Task
Where in the records does the word "sidebar" occur? Copy each line in which it does.

Input records
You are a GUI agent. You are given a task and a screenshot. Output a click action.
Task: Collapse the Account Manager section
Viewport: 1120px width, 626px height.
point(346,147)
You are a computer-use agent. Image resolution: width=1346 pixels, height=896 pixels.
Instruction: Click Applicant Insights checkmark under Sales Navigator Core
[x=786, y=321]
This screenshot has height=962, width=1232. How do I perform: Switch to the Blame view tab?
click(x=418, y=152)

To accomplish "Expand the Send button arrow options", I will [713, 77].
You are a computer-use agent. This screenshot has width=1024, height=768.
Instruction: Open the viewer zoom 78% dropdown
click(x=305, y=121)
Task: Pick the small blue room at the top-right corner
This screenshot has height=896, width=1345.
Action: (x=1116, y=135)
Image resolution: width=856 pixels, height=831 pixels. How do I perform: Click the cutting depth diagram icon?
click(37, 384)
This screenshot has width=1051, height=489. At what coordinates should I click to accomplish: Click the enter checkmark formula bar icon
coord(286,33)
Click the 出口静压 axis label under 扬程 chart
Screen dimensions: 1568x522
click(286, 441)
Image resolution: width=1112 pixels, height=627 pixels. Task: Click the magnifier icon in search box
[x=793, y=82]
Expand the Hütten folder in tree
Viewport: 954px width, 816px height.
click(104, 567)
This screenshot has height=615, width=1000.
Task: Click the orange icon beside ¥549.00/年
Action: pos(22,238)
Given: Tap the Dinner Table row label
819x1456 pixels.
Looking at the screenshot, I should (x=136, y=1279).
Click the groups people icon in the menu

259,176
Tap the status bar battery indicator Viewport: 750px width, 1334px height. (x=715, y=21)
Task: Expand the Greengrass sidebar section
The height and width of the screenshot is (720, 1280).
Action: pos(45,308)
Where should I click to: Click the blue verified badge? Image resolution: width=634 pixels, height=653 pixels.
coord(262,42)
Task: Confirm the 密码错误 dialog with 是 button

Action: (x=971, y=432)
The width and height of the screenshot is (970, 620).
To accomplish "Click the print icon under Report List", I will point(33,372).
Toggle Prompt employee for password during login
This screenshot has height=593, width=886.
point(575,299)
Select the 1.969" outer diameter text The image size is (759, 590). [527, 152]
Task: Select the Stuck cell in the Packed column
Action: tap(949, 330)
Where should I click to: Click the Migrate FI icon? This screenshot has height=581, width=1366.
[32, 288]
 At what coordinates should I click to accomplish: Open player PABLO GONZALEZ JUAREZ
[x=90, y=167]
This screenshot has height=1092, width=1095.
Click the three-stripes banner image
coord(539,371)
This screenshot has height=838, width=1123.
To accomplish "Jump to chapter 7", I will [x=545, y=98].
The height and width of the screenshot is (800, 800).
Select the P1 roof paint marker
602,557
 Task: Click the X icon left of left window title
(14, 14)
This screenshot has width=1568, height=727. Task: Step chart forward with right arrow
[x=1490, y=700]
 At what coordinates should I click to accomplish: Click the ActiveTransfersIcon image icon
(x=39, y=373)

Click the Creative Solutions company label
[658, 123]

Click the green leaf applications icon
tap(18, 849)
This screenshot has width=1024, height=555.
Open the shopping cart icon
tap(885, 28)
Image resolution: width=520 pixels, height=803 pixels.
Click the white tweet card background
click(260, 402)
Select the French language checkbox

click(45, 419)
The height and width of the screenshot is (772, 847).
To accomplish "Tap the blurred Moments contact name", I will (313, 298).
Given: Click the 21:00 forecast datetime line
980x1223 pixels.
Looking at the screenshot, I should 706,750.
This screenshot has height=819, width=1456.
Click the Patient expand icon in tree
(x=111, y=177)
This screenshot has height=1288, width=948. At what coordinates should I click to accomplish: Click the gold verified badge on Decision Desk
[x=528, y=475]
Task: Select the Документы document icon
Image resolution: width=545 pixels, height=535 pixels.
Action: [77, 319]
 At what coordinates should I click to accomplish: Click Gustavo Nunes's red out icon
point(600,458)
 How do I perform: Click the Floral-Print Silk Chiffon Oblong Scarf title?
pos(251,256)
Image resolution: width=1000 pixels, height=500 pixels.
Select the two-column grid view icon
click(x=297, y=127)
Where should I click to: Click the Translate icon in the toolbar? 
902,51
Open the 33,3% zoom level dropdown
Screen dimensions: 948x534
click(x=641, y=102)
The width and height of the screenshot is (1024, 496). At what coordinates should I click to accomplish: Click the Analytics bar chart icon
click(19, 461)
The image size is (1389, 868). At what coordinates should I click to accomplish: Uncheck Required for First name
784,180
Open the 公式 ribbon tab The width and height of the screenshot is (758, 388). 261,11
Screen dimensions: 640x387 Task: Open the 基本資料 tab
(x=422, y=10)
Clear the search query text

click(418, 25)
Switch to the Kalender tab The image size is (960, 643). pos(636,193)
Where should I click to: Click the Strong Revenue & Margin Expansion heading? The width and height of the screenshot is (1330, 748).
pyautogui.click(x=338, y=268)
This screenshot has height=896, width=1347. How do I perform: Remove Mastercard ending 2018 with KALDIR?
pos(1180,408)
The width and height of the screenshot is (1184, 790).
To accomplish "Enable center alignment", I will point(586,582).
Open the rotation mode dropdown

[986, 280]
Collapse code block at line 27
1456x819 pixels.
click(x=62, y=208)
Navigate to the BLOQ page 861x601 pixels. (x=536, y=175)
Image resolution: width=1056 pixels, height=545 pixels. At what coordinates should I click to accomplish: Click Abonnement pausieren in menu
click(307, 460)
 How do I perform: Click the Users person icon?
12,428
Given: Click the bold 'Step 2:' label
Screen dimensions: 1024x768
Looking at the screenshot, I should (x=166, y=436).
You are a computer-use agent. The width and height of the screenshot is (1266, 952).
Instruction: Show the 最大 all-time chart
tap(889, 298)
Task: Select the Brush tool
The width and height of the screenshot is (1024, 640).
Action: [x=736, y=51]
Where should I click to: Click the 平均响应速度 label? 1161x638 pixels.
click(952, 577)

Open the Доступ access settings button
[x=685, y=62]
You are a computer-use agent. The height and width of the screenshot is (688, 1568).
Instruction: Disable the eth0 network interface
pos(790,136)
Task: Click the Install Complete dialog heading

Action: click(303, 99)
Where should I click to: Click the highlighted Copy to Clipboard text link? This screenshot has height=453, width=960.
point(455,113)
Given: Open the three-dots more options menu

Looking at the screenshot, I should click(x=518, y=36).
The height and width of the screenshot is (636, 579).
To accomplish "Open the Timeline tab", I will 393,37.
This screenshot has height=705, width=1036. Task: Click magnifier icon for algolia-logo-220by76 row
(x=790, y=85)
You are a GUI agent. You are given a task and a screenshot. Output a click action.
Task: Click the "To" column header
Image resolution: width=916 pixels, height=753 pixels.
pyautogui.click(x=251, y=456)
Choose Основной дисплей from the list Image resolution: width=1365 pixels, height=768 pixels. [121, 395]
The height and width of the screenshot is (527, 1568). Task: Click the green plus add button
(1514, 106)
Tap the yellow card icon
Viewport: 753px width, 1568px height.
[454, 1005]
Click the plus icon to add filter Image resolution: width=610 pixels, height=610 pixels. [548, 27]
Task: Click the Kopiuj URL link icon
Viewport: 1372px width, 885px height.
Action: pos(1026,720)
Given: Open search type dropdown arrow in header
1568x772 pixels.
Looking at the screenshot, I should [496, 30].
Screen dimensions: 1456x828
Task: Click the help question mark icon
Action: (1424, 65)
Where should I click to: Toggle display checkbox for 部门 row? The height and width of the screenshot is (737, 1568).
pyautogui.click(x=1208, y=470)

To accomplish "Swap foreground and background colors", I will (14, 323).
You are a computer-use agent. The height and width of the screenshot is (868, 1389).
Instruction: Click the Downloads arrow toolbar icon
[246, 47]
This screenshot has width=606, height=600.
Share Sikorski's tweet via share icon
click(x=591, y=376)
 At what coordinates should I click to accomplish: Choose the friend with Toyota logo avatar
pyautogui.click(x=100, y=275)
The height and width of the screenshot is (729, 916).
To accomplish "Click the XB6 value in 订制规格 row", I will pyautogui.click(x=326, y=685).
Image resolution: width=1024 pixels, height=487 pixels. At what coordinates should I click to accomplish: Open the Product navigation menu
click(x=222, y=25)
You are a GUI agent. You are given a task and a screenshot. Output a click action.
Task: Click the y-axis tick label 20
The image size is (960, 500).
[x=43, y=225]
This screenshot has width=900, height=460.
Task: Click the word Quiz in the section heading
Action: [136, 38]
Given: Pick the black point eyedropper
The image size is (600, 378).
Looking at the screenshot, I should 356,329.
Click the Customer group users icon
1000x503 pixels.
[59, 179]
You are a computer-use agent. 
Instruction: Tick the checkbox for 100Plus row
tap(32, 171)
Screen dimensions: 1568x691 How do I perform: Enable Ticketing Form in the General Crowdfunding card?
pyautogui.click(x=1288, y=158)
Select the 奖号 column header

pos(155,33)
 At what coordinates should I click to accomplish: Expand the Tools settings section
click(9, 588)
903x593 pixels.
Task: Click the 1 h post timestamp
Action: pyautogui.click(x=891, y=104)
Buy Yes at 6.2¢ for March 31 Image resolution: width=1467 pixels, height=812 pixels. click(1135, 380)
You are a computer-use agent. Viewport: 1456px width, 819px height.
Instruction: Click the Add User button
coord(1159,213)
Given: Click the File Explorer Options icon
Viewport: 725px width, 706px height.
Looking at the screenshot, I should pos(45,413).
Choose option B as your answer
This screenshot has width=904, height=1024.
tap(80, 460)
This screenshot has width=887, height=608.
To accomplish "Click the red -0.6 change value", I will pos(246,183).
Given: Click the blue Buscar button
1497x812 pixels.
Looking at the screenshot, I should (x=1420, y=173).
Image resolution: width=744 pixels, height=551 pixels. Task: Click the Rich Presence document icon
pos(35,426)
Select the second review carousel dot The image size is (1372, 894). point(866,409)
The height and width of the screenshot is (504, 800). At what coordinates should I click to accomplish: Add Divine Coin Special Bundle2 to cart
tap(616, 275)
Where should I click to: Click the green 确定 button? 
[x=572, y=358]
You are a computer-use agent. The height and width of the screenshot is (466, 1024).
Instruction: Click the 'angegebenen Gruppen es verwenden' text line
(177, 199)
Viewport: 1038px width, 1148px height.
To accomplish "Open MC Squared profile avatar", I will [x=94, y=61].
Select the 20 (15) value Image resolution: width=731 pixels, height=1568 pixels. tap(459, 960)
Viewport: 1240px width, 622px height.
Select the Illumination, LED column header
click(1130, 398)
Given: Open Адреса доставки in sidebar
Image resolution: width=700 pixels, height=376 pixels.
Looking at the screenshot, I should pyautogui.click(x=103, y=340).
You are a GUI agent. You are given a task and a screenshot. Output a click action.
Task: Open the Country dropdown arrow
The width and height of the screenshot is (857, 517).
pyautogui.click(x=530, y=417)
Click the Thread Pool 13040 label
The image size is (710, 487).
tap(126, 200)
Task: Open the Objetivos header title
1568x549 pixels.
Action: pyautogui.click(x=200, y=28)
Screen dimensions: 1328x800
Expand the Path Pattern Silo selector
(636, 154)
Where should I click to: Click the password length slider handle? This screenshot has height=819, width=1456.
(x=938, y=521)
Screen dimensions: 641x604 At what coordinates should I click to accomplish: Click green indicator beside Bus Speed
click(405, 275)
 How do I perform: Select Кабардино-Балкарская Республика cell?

Written solution
Task: Expand the Greengrass sidebar section
Given: Open Адреса доставки in sidebar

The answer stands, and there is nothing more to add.